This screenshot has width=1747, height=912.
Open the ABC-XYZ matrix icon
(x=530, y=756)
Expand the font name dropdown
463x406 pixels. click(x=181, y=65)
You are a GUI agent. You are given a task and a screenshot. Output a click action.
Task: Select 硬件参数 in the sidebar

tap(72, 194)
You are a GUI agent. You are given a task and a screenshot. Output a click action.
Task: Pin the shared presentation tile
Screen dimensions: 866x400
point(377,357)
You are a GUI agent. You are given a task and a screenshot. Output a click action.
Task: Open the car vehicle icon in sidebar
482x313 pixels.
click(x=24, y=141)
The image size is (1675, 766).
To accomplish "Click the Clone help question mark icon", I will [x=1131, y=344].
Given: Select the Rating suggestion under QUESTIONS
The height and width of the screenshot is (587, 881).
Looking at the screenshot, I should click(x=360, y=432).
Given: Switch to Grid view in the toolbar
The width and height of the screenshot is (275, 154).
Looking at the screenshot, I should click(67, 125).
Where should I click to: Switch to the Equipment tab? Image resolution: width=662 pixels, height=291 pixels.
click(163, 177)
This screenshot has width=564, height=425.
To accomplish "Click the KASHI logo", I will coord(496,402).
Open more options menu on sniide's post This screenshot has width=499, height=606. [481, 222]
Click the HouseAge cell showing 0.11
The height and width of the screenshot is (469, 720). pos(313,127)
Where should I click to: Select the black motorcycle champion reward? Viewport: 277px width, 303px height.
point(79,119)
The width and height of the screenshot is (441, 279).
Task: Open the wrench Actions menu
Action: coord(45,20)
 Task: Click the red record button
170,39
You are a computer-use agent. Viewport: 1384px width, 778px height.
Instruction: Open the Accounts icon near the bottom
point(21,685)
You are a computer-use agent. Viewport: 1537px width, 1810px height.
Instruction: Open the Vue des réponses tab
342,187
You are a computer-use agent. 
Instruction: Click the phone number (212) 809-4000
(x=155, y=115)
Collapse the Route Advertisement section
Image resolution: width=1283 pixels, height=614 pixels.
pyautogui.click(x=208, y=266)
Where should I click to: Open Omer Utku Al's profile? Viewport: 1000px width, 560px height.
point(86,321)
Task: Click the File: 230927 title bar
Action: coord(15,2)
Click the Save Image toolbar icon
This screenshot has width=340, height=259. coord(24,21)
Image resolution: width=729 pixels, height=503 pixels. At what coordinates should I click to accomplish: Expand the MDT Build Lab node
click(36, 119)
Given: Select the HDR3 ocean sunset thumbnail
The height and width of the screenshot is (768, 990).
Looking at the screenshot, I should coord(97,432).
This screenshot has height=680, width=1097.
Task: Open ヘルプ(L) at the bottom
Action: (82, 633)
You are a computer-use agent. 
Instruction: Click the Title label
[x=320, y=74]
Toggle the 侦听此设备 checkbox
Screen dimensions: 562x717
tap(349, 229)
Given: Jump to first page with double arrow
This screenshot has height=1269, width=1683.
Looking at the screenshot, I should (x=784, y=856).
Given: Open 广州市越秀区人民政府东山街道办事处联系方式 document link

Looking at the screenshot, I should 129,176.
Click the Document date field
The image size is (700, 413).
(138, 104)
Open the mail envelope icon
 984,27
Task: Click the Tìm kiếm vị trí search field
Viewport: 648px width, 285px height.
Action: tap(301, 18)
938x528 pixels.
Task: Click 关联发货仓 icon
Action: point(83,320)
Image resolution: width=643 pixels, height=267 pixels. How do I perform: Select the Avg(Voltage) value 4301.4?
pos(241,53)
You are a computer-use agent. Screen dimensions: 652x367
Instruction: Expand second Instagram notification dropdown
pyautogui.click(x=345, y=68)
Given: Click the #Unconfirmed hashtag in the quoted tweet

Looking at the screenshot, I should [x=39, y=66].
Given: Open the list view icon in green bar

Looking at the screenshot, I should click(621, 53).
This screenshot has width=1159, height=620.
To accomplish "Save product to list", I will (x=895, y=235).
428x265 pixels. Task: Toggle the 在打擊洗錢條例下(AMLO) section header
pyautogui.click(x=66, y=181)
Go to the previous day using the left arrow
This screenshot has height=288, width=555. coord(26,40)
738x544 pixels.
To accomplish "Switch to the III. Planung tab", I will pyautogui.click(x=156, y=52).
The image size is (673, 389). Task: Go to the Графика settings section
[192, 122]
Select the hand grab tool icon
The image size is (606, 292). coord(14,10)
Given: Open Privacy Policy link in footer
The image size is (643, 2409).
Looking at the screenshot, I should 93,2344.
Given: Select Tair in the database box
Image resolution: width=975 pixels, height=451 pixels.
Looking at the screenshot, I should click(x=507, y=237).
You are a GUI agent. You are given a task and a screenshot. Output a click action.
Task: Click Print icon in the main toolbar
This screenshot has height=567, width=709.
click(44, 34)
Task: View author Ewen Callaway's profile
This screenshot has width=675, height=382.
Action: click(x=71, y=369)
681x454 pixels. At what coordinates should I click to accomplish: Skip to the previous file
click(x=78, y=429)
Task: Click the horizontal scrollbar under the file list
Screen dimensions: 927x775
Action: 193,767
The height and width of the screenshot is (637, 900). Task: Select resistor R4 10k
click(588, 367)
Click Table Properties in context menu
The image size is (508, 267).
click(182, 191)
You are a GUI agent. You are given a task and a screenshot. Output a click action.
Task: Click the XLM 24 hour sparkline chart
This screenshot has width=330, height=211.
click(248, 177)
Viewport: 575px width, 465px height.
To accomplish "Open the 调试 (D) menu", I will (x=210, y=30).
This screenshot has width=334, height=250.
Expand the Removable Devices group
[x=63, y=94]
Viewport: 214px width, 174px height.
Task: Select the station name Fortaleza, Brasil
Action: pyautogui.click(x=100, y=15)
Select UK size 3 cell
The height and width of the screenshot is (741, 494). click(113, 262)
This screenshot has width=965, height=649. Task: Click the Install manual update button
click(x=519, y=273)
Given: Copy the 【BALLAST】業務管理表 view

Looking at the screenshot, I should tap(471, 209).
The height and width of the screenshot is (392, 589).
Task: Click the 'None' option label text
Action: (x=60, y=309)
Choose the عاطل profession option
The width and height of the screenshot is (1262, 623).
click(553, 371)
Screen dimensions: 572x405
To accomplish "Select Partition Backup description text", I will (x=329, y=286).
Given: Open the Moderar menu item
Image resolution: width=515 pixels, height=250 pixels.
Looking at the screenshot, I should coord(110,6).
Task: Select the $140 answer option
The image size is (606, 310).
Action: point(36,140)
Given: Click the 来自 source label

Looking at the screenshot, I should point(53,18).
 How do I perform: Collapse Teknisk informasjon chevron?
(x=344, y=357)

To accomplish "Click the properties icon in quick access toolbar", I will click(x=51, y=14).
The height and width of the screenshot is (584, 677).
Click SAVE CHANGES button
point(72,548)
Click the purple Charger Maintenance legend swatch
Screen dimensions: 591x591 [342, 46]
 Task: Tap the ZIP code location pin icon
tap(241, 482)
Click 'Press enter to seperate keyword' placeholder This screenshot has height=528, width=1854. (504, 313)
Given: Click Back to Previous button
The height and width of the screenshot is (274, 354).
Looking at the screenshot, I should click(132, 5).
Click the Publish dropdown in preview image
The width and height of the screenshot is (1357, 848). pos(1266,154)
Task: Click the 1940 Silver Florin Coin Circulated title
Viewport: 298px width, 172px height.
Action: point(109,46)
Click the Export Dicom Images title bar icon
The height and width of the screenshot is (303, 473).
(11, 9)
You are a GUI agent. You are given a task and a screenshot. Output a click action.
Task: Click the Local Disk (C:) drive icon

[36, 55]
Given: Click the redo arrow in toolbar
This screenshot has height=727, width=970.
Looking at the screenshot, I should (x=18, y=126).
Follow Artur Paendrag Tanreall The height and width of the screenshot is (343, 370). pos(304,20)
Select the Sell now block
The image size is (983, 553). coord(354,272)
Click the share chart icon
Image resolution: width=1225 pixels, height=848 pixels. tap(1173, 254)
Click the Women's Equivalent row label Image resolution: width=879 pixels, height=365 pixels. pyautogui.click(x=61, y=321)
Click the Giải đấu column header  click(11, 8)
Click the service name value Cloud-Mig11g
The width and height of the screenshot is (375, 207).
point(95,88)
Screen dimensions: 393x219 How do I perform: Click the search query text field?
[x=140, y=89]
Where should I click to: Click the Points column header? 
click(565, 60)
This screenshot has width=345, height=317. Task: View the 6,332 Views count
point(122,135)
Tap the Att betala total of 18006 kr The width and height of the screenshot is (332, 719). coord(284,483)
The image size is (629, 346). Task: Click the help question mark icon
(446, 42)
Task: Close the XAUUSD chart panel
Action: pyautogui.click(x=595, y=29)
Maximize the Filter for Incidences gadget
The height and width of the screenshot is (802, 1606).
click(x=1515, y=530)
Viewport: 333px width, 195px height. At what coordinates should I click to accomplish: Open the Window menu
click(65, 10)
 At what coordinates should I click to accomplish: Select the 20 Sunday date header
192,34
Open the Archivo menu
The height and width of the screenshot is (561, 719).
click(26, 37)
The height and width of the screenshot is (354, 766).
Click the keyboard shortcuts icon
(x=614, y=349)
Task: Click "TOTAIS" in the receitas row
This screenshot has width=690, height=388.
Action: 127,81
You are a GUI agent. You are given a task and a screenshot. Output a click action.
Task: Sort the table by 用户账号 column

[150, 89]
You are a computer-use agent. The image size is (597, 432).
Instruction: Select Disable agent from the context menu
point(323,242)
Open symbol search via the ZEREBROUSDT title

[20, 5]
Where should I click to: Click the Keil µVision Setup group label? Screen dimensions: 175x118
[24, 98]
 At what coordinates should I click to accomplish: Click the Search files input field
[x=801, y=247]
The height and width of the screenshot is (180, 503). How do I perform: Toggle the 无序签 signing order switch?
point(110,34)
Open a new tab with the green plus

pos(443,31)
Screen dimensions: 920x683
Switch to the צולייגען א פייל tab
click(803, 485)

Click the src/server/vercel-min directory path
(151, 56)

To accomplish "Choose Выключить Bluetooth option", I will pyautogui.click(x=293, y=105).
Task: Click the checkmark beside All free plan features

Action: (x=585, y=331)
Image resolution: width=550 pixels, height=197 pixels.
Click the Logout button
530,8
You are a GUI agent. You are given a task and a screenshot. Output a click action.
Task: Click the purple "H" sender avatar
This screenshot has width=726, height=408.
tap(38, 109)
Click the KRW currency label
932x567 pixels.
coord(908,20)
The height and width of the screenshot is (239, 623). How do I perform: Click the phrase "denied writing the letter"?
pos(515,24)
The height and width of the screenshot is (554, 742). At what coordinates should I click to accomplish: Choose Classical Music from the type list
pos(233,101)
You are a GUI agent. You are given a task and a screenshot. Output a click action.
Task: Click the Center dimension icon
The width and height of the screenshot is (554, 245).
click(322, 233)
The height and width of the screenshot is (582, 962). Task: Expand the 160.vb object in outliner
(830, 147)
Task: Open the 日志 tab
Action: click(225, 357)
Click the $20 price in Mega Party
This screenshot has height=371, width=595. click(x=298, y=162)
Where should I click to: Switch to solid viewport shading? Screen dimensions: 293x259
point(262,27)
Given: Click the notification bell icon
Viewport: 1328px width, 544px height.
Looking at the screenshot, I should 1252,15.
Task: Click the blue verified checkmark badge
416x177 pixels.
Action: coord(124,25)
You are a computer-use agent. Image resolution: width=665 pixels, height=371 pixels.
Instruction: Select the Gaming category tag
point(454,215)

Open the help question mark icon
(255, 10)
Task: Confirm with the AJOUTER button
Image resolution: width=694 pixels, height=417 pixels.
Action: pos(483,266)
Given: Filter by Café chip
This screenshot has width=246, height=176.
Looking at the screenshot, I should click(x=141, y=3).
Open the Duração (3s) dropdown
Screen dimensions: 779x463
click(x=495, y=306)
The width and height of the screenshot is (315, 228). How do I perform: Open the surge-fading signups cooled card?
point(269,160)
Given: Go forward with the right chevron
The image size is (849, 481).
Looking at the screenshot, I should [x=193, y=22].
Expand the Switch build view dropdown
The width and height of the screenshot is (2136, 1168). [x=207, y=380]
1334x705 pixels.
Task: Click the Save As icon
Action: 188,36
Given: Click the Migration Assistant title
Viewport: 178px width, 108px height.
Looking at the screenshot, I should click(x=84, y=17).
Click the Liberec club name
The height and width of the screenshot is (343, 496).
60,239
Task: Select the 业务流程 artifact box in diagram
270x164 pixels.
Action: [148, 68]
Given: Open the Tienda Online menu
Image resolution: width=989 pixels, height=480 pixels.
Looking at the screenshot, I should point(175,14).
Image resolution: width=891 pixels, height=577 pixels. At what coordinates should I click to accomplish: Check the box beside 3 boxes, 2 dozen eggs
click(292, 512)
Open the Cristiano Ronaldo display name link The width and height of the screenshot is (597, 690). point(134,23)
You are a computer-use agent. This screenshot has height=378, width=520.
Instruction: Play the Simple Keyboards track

## WORK ORDER
Wherever "under" occurs in the entries above, copy the line it sits on.

## TASK ANSWER
Given: Select the Rating suggestion under QUESTIONS
Task: Click the horizontal scrollbar under the file list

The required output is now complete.